— start of Passage given —

Kamaljit Kaur, another resident of Uttam Nagar, said she had been getting a contaminated water supply. A homemaker, she said her family was compelled to purchase bottles of drinking water. They were forced to shell out a lot of money on buying drinking water as the piped water, they alleged, was not fit for drinking.
Comrade Buta Ram of Mohan Nagar area said a two-decade-old borewell, installed in Safadiyan Wali Park, went dry last year. The MC dug a borewell in another corner of the park through which it had been supplying piped water to at least four localities for over the past month. Initially, they believed in the assurances made by officials that it would start supplying clean water soon. Now, the colour of water was no longer pale, but foul smell had started emanating from it. He said chemically treated water from nearby factories might have contaminated the underground water, so he demanded that the quality of water should be got checked from a government laboratory.
Shailinder Singh Shelly, former councillor of Ward No.42, said he was familiar with the trouble. There was nothing new in it. After the digging and starting a new borewell, these types of problems were normal and these might disappear with the continuous outflow of water from it. “If residents fear the water is getting contaminated due to the nearby closed factory water, the borewell water would be checked. Otherwise, a 900-foot borewell has been dug on the spot,” added the former councillor.
Not consuming foul water: Residents
Residents are refraining from using contaminated water as it has a foul smell. Most of the residents in the localities collect water for drinking and cooking from those houses, which have borewells and other sources of drinking water.

— end of Passage given —
— start of Input —

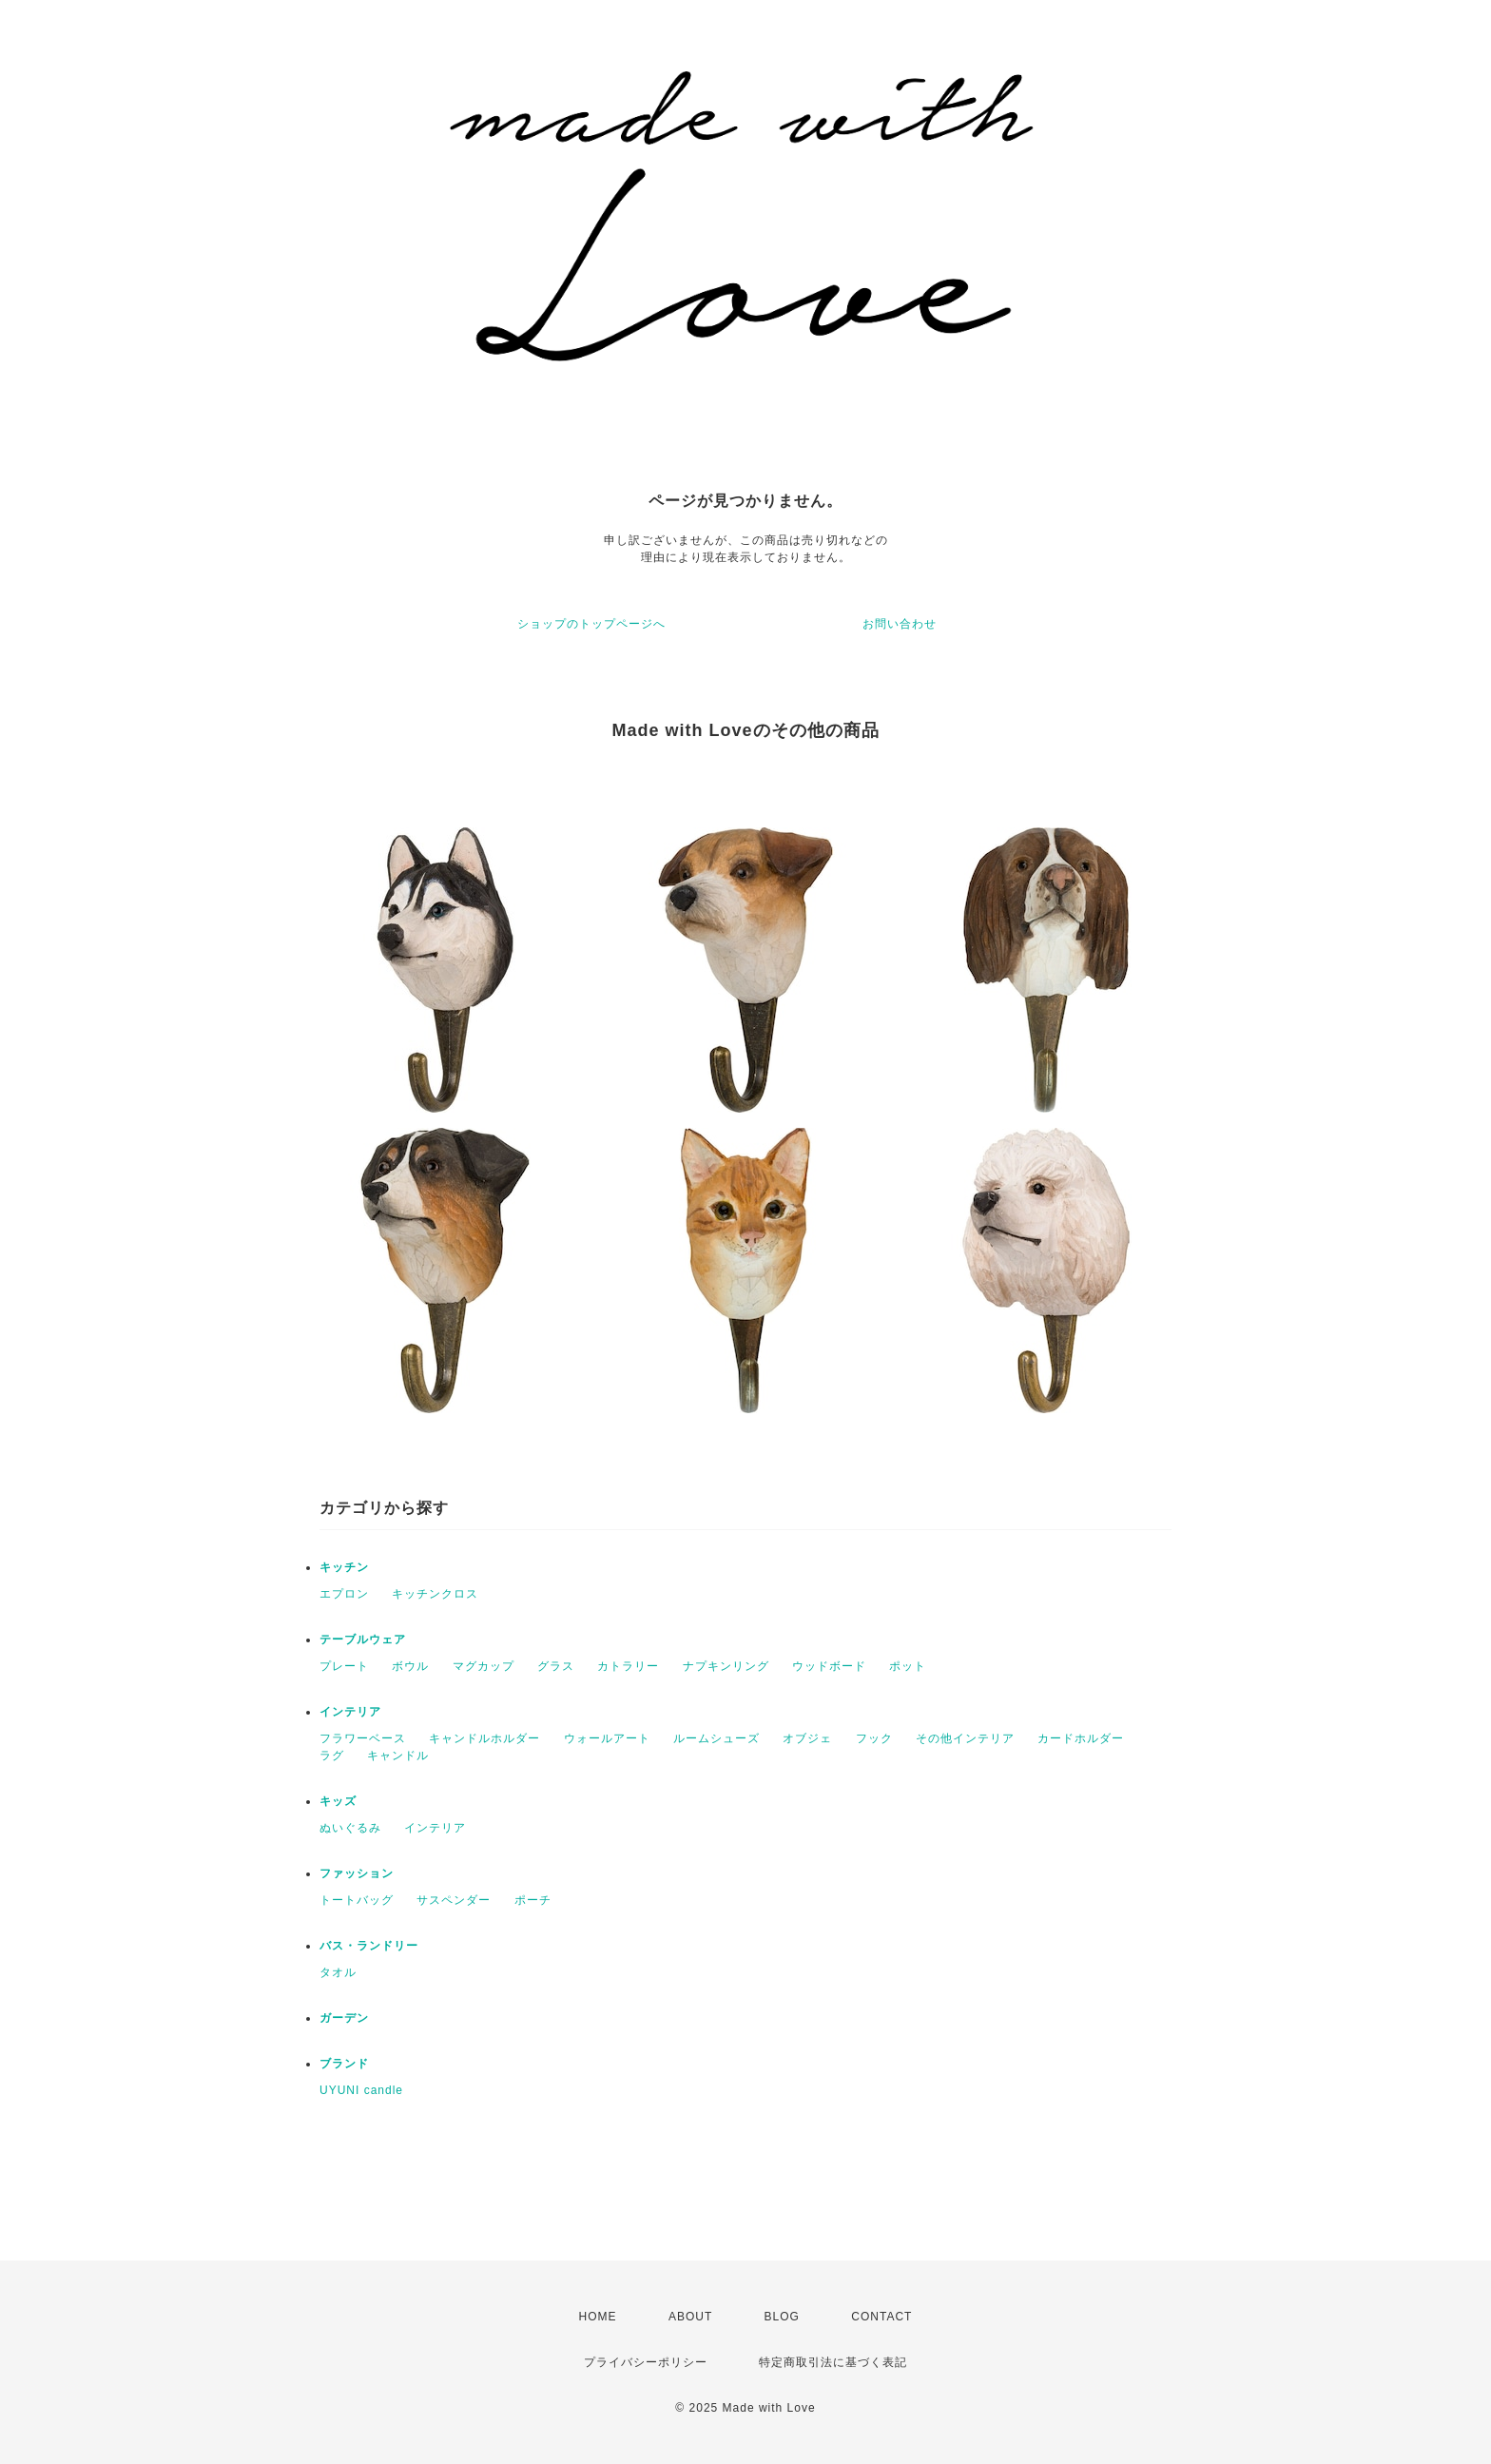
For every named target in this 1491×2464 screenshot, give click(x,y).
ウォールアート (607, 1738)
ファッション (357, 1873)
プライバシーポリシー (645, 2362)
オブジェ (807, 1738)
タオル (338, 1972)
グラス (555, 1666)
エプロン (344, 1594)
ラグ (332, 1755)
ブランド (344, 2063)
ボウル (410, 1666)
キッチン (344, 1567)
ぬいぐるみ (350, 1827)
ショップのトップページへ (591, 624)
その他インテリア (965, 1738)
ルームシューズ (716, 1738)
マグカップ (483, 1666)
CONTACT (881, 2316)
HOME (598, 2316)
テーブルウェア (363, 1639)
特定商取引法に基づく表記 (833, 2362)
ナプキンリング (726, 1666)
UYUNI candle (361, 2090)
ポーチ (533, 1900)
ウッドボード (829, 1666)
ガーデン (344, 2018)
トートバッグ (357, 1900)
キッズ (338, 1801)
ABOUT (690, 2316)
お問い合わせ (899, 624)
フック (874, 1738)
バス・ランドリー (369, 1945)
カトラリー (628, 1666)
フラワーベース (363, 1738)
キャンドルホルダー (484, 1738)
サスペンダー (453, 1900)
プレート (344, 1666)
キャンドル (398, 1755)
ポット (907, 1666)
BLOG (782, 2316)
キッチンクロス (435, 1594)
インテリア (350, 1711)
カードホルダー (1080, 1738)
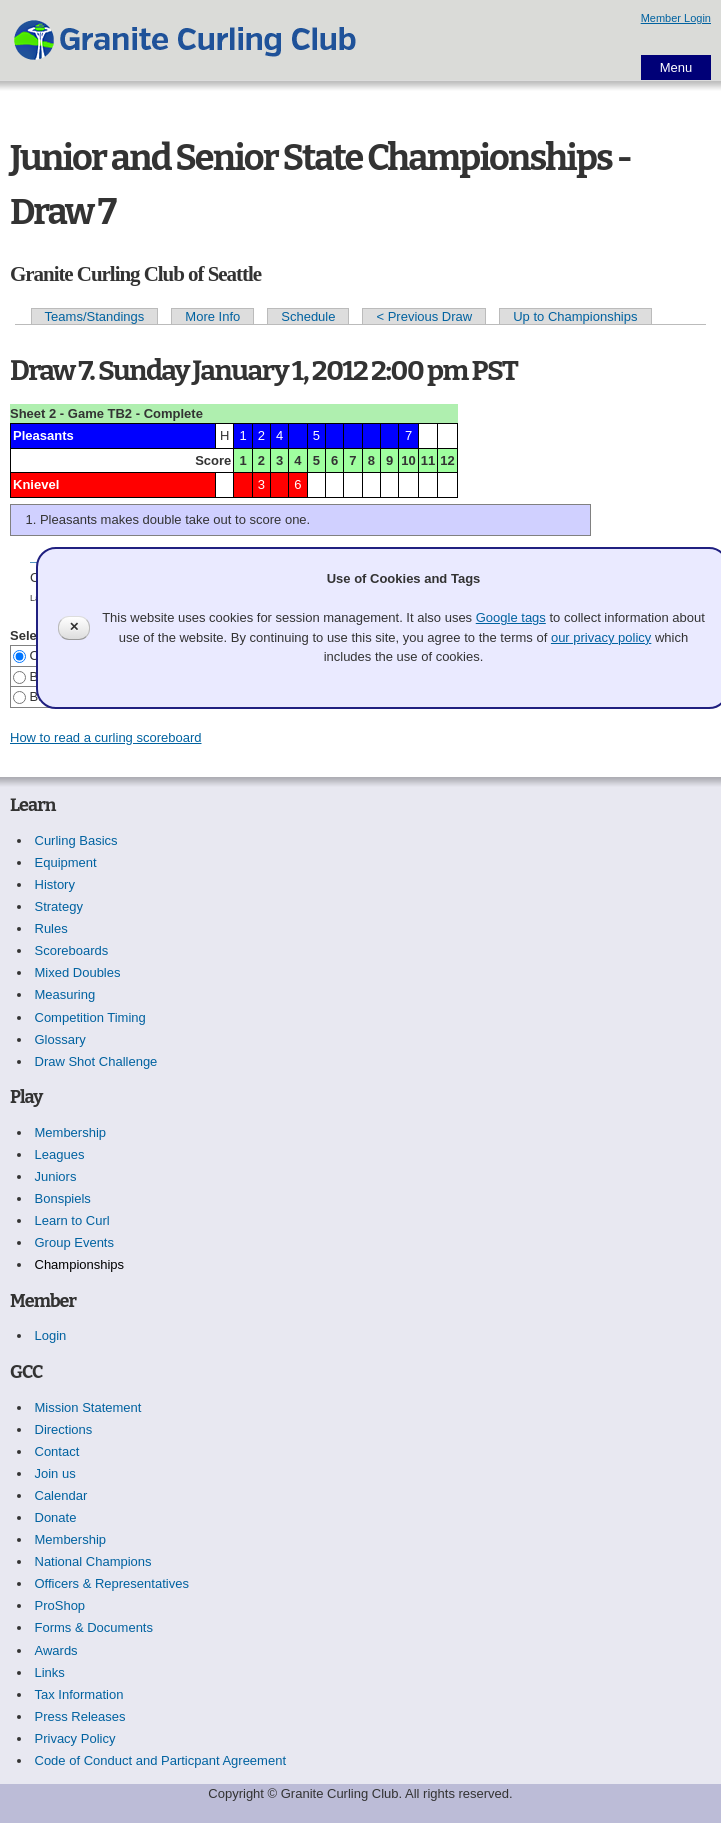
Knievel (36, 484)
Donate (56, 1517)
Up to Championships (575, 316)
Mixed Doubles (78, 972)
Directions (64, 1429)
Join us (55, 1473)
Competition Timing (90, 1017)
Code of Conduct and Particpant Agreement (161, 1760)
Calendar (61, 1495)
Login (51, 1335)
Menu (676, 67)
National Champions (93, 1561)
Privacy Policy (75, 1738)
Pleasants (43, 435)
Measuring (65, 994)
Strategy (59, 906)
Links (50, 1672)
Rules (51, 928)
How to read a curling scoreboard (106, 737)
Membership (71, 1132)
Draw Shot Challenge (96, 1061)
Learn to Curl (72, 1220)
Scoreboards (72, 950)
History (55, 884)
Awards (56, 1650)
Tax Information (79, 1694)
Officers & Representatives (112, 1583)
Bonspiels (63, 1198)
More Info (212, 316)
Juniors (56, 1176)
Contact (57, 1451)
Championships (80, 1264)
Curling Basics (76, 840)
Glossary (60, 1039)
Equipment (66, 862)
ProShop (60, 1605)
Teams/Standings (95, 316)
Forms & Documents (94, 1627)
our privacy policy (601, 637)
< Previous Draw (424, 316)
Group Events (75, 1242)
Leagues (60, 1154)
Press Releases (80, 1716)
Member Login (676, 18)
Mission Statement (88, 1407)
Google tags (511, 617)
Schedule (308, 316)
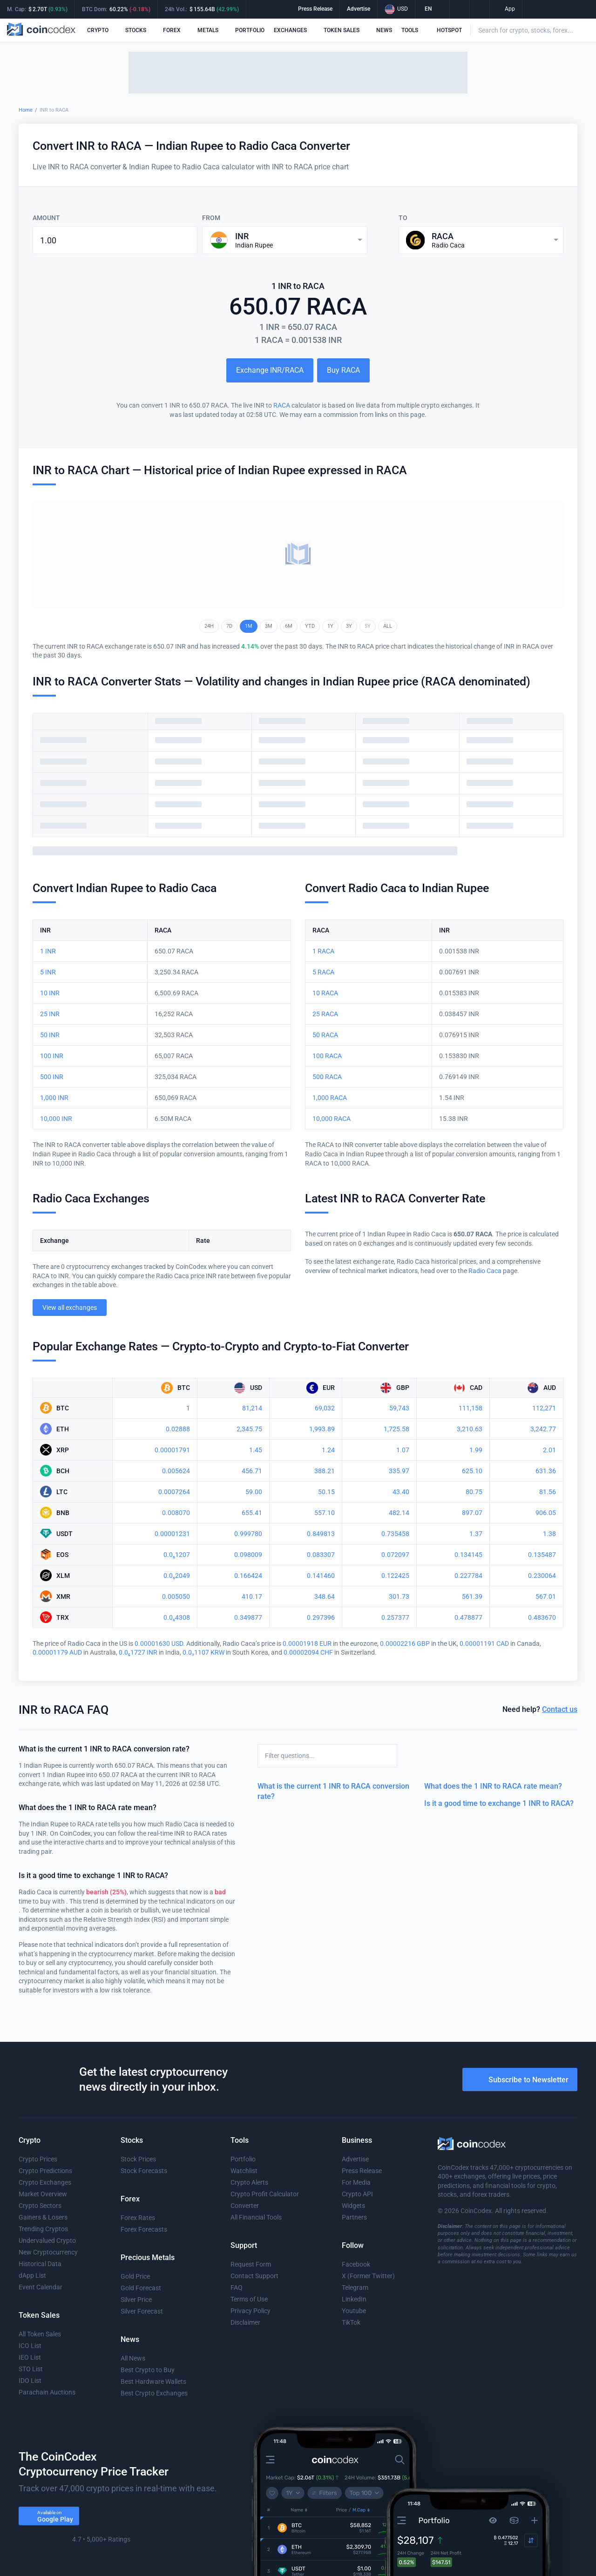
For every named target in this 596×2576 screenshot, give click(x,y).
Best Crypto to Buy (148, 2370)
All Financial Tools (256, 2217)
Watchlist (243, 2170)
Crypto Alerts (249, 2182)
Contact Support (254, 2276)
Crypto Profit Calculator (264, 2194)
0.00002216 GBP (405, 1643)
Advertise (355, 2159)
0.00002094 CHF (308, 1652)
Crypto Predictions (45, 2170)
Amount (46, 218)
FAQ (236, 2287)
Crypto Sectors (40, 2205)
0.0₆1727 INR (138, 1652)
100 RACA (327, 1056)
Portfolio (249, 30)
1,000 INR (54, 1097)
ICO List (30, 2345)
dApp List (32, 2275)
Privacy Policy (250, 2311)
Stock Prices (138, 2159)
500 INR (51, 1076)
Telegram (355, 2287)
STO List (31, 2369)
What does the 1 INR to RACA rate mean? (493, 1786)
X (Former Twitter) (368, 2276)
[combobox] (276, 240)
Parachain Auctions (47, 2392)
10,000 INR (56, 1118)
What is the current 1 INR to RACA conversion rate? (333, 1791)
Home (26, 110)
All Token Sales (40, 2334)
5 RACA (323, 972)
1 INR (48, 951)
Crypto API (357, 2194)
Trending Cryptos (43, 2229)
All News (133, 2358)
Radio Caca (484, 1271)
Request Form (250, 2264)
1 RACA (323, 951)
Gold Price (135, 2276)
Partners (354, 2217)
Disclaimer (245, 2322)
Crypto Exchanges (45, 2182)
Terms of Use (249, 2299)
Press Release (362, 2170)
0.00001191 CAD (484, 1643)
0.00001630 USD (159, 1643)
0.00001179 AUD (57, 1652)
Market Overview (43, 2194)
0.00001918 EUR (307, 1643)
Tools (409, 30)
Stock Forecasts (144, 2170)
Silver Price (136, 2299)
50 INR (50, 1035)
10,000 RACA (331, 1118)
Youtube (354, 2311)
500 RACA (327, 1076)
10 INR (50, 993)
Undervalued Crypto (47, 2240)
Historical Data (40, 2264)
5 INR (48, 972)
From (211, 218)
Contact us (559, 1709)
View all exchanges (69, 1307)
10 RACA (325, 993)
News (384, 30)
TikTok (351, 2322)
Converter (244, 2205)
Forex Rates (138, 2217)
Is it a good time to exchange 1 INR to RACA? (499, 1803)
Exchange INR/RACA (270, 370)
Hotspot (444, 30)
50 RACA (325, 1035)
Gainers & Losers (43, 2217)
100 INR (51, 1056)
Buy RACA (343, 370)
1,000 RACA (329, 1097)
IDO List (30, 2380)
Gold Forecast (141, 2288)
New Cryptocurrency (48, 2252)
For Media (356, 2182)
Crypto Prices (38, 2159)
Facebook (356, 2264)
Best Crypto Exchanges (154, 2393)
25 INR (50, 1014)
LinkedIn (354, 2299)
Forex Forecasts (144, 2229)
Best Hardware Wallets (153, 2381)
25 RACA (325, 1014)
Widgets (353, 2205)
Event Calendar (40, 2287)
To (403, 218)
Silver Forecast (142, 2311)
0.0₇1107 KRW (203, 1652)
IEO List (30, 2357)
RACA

— end of Input —

Exercise requirements -
- a) Print the passage on contaminated water from "Shailinder Singh Shelly, former" up to and including "sources of drinking water.".
- b) In the listing, switch "Contact Support" to "Help Center" and return only the lines from the line with "Watchlist (243, 2170)" up to and including the line with "100 RACA (327, 1056)", leaving everything else unchanged.

Answers to the exercise -
- a)
Shailinder Singh Shelly, former councillor of Ward No.42, said he was familiar with the trouble. There was nothing new in it. After the digging and starting a new borewell, these types of problems were normal and these might disappear with the continuous outflow of water from it. “If residents fear the water is getting contaminated due to the nearby closed factory water, the borewell water would be checked. Otherwise, a 900-foot borewell has been dug on the spot,” added the former councillor.
Not consuming foul water: Residents
Residents are refraining from using contaminated water as it has a foul smell. Most of the residents in the localities collect water for drinking and cooking from those houses, which have borewells and other sources of drinking water.

- b)
Watchlist (243, 2170)
Crypto Alerts (249, 2182)
Help Center (254, 2276)
Crypto Profit Calculator (264, 2194)
0.00002216 GBP (405, 1643)
Advertise (355, 2159)
0.00002094 CHF (308, 1652)
Crypto Predictions (45, 2170)
Amount (46, 218)
FAQ (236, 2287)
Crypto Sectors (40, 2205)
0.0₆1727 INR (138, 1652)
100 RACA (327, 1056)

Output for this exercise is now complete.